This system creates consistently good -- but not great -- music. For the latter to occur, an unpredictable element must be introduced, a ghost in the machine that animates the gears and brings the whole contraption roaring to life. These are the happy accidents responsible for most -- but not all -- of the albums to find a home on country radio in 2006.
(Disclaimer: The best mainstream country album of the year, the Dixie Chicks' Taking the Long Way, received little to no airplay on country radio, and is therefore ineligible for this list. How could something that idiotic happen, you ask? Um . . . it's a long story.)
Alan Jackson
Like Red on a Rose (Arista Nashville)
When Jackson tapped Alison Krauss to produce his new album (instead of longtime collaborator Keith Stegall), listeners expected a sidetrack into bluegrass. Instead, we got this: a shimmering suite of mature, thoughtful country songs about the difficulty and rewards of reconciling the youthful ideal of romance with the reality of adulthood and family.
Keith Urban
Love, Pain & the Whole Crazy Thing (Capitol Nashville)
Sometimes, superlative music gets made in Nashville because the artist becomes so popular that he or she earns the right to assume full artistic control. That's why Urban was allowed to explore his previously hinted-at merger of mainstream country and the panoramic rock of Joshua Tree-era U2, stitching it all together with passion, melodic invention, and furious rock and roll guitar work.
Vince Gill
These Days (MCA Nashville)
Gill hasn't scored a hit single since 2000. But the recent "The Reason Why" crept into the Top 40, and the four-disc set from which it springs is nothing less than country's own Sign o' the Times: an example of an incredibly talented, genre-hopping musician finally allowed to demonstrate all the different things he can do in one glorious, extended tour de force.
George Strait
It Just Comes Natural (MCA Nashville)
When a formula is as well-entrenched as Strait's, even a tiny digression can make a difference. It Just Comes Natural stands out from all his other fine albums by dint of its extended length and by the fact that Strait and his band decamped to a tiny Florida studio owned by pal Jimmy Buffett.
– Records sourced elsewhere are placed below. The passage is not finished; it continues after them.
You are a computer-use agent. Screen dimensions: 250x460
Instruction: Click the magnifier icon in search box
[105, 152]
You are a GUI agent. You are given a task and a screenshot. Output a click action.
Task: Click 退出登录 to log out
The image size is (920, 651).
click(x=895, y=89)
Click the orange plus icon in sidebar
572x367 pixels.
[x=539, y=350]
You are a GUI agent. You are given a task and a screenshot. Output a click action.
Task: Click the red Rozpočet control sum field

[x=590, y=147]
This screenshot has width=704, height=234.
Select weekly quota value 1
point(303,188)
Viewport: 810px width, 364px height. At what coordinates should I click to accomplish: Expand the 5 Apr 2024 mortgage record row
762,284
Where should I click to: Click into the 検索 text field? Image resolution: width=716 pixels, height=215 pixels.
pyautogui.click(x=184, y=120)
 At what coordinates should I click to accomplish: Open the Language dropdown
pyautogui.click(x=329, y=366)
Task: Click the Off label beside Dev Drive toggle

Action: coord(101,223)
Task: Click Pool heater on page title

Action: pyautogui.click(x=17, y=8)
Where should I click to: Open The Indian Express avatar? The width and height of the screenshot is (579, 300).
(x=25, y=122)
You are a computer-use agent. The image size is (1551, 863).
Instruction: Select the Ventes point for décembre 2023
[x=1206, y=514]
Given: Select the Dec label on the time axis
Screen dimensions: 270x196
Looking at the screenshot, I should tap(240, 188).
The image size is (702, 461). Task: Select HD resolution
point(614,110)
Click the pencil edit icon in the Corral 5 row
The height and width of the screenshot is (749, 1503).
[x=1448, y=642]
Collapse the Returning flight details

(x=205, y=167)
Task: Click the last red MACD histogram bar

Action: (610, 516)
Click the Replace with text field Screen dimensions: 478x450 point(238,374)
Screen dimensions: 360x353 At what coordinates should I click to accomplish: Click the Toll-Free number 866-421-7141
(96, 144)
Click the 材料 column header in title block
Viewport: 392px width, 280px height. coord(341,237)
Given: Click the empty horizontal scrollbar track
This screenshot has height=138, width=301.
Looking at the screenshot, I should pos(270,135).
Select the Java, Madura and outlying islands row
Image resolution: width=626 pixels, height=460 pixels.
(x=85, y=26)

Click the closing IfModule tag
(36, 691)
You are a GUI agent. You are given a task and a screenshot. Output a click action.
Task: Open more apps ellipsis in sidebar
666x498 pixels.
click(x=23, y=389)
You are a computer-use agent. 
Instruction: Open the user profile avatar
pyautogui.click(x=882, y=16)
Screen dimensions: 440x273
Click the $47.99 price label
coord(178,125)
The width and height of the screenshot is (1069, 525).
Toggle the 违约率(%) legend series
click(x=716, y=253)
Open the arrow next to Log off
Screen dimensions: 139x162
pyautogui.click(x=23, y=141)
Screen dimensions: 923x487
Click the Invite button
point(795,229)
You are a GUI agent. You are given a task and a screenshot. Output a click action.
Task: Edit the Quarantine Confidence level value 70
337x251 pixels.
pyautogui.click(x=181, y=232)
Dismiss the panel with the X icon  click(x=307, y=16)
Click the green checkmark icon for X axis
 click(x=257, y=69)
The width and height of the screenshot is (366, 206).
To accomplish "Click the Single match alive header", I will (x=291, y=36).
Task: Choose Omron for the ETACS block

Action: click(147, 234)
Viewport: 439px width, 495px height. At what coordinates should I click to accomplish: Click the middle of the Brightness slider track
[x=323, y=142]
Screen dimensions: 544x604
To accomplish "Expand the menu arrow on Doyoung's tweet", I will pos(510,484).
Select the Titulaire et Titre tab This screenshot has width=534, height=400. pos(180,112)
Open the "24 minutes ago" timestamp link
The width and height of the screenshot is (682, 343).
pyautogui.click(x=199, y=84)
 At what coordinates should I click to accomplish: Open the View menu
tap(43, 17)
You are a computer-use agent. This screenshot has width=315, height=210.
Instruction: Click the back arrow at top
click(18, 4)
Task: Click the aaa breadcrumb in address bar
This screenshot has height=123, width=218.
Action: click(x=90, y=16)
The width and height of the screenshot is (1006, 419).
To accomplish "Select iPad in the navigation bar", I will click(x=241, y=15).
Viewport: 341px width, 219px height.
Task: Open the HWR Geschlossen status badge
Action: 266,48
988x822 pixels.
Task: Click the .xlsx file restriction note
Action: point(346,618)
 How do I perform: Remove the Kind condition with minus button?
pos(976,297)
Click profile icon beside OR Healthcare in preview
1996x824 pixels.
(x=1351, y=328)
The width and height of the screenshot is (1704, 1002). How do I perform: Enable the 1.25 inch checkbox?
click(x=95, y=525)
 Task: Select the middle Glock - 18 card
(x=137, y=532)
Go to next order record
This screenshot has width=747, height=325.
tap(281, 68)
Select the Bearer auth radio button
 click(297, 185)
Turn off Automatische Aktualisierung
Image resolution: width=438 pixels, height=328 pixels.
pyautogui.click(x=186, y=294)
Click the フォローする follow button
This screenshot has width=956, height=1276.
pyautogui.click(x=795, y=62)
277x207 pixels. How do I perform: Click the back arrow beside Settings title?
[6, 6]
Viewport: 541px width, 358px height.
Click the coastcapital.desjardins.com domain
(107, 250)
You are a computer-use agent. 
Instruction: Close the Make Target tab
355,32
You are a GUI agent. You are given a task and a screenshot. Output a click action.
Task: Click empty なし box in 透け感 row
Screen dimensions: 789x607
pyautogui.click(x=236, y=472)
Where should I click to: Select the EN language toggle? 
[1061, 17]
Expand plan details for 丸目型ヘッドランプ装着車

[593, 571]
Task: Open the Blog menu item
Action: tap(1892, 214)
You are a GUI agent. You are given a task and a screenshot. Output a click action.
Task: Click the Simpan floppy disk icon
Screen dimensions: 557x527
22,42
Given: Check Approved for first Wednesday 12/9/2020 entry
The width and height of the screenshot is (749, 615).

The result exudes a freshness that's occasionally been missing from Strait's work.
The Wreckers
Stand Still, Look Pretty (Maverick)
Can a potty-mouthed young pop singer who bared half her ass in Maxim be welcomed in ultraconservative Nashville? With a hit like the Wreckers' sterling "Leave the Pieces," it's not a problem. That song rose to No. 1 and turned Michelle Branch and her country-centric collaborator Jessica Harp into country stars.
Danielle Peclk
Danielle Peck (Big Machine)
Perhaps the most difficult way to make an outstanding commercial country album is to play by all the rules and just do it better than everyone else. The lift here comes from smart songwriting and from Peck's powerful voice. But if she fails to become a big star, it will be for extra-musical reasons: Peck is way too sexy -- not "pretty" like Faith Hill -- for country's predominantly older female demographic.
Darryl Worley
Here and Now (903 Music)
Worley was tagged as a Toby Keith wannabe after riding the conflation of 9-11 and the Iraq war to the top of the charts, with the single "Have You Forgotten?" But Worley is actually a thoughtful singer-songwriter. Recently freed from both his marriage and major-label deal, he releases a holler of liberated glee here. Sealing the deal is "I Just Got Back From a War," which details a soldier's anger and confusion at not being greeted as a liberator. It's bleak and daring, and Keith wouldn't touch it with a 10-foot flag.
Taylor Swift
Taylor Swift (Big Machine)
Nashville tried to get in on the teen-pop extravaganza of a few years ago, but didn't succeed until marketing this 16-year-old. Swift neither plays for cuteness nor poses as jailbait; she simply uses her native intelligence to express clearly her hopes for the future, her growing worldliness, and her dawning awareness that boys may be more trouble than they're worth.
Kellie Pickler
Small Town Girl (BNA Nashville)
The big-voiced Pickler finished sixth on the latest season of American Idol, which for Nashville is a marketing dream. Add the right collaborators (like songwriter Aimee Mayo and producer Blake Chancey), and you wind up with a pop-country jewel who's not as dumb as you think.
Jace Everett
Jace Everett (Sony Nashville)
Justin Timberlake brought sexy back to pop in 2006, but country apparently wasn't ready for the same. Everett's slyly insinuating singles "That's the Kind of Love I'm In" and "Bad Things" barely dented the charts, and his album was quietly dumped into stores. Everett lost his deal in a merger and by July was ranting about "the dumbing down and homogenization of our culture" on his MySpace page. You know what that means: A great screw-the-music-business album is brewing somewhere. Good luck finding a rhyme for "homogenization" though -- but I'm sure someone in Music City can swing it.